--- Supplied data Enclosed Below ---
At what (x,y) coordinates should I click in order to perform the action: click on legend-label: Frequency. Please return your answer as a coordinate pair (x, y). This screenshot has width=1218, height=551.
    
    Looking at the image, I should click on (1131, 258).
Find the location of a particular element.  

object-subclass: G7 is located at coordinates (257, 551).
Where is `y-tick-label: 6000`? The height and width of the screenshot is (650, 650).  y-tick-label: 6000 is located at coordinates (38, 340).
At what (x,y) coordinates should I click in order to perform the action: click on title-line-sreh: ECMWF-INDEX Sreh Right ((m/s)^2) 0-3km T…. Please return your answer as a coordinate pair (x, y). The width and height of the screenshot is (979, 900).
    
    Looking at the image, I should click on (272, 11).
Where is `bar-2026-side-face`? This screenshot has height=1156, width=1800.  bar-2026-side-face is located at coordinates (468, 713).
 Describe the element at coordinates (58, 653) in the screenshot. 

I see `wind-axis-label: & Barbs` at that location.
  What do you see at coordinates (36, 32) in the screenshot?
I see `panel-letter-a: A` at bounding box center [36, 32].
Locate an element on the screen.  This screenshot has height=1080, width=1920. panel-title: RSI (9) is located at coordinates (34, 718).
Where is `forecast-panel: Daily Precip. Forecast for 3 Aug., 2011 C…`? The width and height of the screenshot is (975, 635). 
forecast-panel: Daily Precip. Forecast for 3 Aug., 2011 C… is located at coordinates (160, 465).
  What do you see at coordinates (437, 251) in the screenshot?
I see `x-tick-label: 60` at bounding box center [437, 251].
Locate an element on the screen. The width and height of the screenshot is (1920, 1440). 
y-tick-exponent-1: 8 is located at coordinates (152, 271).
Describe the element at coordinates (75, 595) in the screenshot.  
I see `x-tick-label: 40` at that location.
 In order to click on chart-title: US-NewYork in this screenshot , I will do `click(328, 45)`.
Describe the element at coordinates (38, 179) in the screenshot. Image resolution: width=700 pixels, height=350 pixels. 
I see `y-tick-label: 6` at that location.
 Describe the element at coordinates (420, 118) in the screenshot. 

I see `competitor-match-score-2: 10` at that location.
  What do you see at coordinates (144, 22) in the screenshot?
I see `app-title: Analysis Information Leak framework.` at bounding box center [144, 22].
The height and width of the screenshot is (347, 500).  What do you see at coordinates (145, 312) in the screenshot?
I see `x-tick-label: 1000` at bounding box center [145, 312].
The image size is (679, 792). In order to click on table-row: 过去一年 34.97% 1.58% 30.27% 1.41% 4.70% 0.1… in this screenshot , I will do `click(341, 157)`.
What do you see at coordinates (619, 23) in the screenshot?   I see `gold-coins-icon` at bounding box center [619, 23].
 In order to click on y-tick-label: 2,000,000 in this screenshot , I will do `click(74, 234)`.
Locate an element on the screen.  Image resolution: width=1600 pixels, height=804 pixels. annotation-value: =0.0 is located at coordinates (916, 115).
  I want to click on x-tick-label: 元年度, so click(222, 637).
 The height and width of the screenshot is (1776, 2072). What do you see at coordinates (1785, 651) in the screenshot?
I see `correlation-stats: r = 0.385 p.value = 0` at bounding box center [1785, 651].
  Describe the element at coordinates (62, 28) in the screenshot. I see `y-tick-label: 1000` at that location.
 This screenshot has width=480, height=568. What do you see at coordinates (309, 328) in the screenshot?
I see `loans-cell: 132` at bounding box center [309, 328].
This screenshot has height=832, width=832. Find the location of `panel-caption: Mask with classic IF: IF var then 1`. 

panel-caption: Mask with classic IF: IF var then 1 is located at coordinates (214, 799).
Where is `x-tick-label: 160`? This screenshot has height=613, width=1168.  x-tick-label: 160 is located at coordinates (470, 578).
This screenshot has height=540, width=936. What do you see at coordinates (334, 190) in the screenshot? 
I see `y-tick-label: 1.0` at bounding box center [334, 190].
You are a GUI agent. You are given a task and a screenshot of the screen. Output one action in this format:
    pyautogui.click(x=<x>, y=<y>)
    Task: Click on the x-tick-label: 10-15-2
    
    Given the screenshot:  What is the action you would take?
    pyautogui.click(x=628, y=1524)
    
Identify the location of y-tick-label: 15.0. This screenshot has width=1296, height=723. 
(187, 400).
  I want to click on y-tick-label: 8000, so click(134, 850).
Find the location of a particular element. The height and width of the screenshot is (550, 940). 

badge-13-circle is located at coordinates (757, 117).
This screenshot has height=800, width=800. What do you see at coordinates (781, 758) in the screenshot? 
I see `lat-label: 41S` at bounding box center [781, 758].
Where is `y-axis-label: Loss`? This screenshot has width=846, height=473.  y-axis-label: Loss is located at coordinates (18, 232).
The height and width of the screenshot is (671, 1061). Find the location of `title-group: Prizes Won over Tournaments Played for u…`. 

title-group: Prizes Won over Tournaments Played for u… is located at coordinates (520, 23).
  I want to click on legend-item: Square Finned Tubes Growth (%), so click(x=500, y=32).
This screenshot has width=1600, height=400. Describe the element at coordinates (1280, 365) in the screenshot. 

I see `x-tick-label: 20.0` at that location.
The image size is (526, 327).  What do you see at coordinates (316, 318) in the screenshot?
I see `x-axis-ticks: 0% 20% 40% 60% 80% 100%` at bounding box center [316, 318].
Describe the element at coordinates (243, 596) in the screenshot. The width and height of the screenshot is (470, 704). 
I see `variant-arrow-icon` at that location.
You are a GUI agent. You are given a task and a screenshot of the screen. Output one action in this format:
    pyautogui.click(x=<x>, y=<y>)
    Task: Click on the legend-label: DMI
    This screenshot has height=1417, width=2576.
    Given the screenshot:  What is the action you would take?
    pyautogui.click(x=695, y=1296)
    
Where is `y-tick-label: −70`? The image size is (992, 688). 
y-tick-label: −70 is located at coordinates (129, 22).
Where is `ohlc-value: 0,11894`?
--- End of Enclosed Supplied data ---
# [What you will do]
Render the records as a numbered list, leaving out blank lines, from the line with "In order to click on chart-title: US-NewYork" up to and including the line with "coordinates (470, 578).".

# [Output of the task]
1.  In order to click on chart-title: US-NewYork in this screenshot , I will do `click(328, 45)`.
2. Describe the element at coordinates (38, 179) in the screenshot. Image resolution: width=700 pixels, height=350 pixels. 
3. I see `y-tick-label: 6` at that location.
4.  Describe the element at coordinates (420, 118) in the screenshot. 
5. I see `competitor-match-score-2: 10` at that location.
6.   What do you see at coordinates (144, 22) in the screenshot?
7. I see `app-title: Analysis Information Leak framework.` at bounding box center [144, 22].
8. The height and width of the screenshot is (347, 500).  What do you see at coordinates (145, 312) in the screenshot?
9. I see `x-tick-label: 1000` at bounding box center [145, 312].
10. The image size is (679, 792). In order to click on table-row: 过去一年 34.97% 1.58% 30.27% 1.41% 4.70% 0.1… in this screenshot , I will do `click(341, 157)`.
11. What do you see at coordinates (619, 23) in the screenshot?   I see `gold-coins-icon` at bounding box center [619, 23].
12.  In order to click on y-tick-label: 2,000,000 in this screenshot , I will do `click(74, 234)`.
13. Locate an element on the screen.  Image resolution: width=1600 pixels, height=804 pixels. annotation-value: =0.0 is located at coordinates (916, 115).
14.   I want to click on x-tick-label: 元年度, so click(222, 637).
15.  The height and width of the screenshot is (1776, 2072). What do you see at coordinates (1785, 651) in the screenshot?
16. I see `correlation-stats: r = 0.385 p.value = 0` at bounding box center [1785, 651].
17.   Describe the element at coordinates (62, 28) in the screenshot. I see `y-tick-label: 1000` at that location.
18.  This screenshot has width=480, height=568. What do you see at coordinates (309, 328) in the screenshot?
19. I see `loans-cell: 132` at bounding box center [309, 328].
20. This screenshot has height=832, width=832. Find the location of `panel-caption: Mask with classic IF: IF var then 1`. 
21. panel-caption: Mask with classic IF: IF var then 1 is located at coordinates (214, 799).
22. Where is `x-tick-label: 160`? This screenshot has height=613, width=1168.  x-tick-label: 160 is located at coordinates (470, 578).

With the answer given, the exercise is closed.